The immense project that Alexander has chosen to write on is incredible. He wishes to dig into the depths of humanity and fish for the largest pearls of wisdom that he can yield to the reader. His intentions are clear that he is seeking this with optimism because each chapter holds an inspirational quote from various figures of history. His optimism is in spite of the ruthless characters that his two joined protagonists confront. In some ways, the narrative feels a bit indulgent of the author’s own ideals that bleed too much into the story, but for all intents and purposes the book rings true and is a welcome change from the cynicism of our modern day.

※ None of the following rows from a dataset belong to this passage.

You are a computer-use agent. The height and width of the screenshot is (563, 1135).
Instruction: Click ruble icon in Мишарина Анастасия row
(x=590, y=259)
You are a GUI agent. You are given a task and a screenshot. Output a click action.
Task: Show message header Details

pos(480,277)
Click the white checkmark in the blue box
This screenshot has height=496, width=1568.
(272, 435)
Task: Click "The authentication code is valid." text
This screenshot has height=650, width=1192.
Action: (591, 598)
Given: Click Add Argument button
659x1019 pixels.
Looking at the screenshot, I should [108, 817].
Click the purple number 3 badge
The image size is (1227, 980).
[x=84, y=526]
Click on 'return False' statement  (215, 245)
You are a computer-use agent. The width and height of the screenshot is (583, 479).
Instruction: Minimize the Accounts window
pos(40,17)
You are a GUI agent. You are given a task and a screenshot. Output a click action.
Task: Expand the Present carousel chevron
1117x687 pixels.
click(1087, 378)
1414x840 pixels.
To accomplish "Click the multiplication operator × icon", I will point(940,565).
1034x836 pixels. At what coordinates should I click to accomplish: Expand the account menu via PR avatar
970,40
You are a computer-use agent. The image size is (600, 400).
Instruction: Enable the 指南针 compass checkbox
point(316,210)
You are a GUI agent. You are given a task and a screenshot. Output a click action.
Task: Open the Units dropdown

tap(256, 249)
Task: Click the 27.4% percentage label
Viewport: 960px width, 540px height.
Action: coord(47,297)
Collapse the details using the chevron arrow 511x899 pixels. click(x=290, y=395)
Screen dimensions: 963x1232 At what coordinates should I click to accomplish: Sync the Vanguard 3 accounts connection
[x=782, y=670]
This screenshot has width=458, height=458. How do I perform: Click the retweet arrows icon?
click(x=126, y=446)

The novel presents itself as science fiction upon the opening scene. The Valdorian meeting bespeaks of space fantasy as the ethereal beings conclude that Earth might be saved, but that is a slim hope. It then jumps into the thriller genre with drops of science fiction and psychological drama as Baxter grapples with being a host to an inter-dimensional being, but also the last hope for humanity to redeem itself. Some passages become almost too weighted down by the philosophy and thoughts that fill the pages and it works against Alexander’s pacing as he attempts to make the work a thriller.
By the end, Alexander leaves the reader wanting more and leaves the story open for another book. There is so much that happens in this book that it can easily span two novels and still spend just as much time navigating the armchair philosophy he appears to enjoy.
Any reader who enjoys a sci-fi thriller with a parallel dimension backdrop would do well to read this work. Even thriller lovers would enjoy this book if they can get past some of the intellectual heavy lifting Alexander weaves in. True cerebral readers will enjoy this book and relish the mental corridors that Redemption leads us down.